## Problem
Return everything from "Mahanoy v. B.L.: Student" down to "happens off campus." in the article on student off-campus speech below, copied character for character.

## Selected text
-- -- --

Education Law

Mahanoy v. B.L.: Student Off-Campus Speech Explained

A student's angry Snapchat led to a landmark Supreme Court ruling on when schools can discipline speech that happens off campus.

The Supreme Court’s 2021 decision in Mahanoy Area School District v. B.L. established that public schools have limited power to punish students for what they say off campus, including on social media. In an 8-1 ruling, the Court held that a school district violated a student’s First Amendment rights by suspending her from the cheerleading team over a vulgar Snapchat post made from a convenience store on a weekend.1Oyez. Mahanoy Area School District v. B.L. The decision didn’t strip schools of all authority over off-campus speech, but it drew a much clearer line between what happens at school and what happens in a student’s personal life.

-- -- --

## Extracted records
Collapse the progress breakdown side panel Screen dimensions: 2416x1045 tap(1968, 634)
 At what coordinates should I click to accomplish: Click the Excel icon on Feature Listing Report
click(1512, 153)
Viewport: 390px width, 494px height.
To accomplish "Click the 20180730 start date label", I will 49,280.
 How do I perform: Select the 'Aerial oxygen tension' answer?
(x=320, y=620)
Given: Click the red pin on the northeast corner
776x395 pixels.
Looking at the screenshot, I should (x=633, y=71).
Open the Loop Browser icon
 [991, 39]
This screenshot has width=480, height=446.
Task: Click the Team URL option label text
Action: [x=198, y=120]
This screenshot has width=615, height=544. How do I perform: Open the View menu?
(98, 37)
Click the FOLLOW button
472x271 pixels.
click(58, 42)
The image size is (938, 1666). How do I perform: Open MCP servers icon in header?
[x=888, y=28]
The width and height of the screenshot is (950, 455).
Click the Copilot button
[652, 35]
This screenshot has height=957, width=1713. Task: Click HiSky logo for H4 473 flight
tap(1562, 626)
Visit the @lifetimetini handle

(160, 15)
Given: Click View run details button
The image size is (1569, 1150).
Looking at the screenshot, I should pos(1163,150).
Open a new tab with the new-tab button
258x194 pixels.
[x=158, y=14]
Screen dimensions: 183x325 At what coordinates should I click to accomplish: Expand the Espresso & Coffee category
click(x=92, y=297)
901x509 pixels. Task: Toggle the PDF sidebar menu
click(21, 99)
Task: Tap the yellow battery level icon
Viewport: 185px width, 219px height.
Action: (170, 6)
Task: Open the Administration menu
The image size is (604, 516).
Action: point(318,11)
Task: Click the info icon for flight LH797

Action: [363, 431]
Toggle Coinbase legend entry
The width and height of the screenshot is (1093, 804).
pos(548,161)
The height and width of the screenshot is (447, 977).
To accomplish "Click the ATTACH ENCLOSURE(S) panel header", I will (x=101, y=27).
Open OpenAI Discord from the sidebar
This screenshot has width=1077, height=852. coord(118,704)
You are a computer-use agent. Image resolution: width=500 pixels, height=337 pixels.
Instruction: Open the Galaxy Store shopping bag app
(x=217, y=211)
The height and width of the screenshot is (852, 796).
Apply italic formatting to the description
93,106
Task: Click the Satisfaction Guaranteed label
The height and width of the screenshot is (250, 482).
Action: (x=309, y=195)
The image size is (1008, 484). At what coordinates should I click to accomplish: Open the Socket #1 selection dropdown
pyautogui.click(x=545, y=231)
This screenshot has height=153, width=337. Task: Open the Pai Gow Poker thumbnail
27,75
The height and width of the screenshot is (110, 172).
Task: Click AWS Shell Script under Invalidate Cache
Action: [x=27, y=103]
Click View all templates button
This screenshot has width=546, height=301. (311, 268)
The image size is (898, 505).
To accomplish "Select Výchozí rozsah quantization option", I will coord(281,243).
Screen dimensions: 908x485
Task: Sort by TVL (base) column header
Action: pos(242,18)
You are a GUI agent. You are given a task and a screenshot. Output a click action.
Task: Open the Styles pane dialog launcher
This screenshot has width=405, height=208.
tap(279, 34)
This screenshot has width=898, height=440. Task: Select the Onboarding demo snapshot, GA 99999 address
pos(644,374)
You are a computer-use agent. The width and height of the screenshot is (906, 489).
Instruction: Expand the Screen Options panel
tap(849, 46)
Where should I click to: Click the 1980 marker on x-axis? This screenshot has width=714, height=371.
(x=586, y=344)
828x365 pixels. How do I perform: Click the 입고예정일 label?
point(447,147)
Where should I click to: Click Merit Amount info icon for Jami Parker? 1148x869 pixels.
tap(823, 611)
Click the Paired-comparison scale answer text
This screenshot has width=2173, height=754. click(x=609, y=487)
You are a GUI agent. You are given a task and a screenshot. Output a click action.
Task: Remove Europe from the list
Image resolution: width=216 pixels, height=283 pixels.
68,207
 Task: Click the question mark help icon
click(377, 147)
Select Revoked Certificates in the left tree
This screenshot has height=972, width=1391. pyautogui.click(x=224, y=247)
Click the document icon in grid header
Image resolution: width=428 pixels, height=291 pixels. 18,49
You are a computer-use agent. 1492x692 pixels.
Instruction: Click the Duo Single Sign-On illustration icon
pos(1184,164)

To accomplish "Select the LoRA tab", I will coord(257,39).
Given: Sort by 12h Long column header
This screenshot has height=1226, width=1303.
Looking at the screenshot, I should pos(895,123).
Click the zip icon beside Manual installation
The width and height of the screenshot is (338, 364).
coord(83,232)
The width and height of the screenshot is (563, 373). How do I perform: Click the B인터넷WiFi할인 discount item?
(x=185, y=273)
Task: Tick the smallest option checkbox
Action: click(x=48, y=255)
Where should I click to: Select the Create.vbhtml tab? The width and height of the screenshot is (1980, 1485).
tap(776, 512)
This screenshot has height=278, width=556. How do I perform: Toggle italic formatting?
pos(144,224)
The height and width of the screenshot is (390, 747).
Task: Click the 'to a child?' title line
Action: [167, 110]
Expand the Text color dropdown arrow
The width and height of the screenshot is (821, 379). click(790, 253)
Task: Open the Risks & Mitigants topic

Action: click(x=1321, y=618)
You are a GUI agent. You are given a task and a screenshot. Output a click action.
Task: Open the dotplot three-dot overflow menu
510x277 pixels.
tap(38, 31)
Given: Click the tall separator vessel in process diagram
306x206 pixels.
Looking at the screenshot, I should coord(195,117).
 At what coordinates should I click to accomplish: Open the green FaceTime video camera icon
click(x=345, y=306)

-- -- --

## Solved exercise
Mahanoy v. B.L.: Student Off-Campus Speech Explained

A student's angry Snapchat led to a landmark Supreme Court ruling on when schools can discipline speech that happens off campus.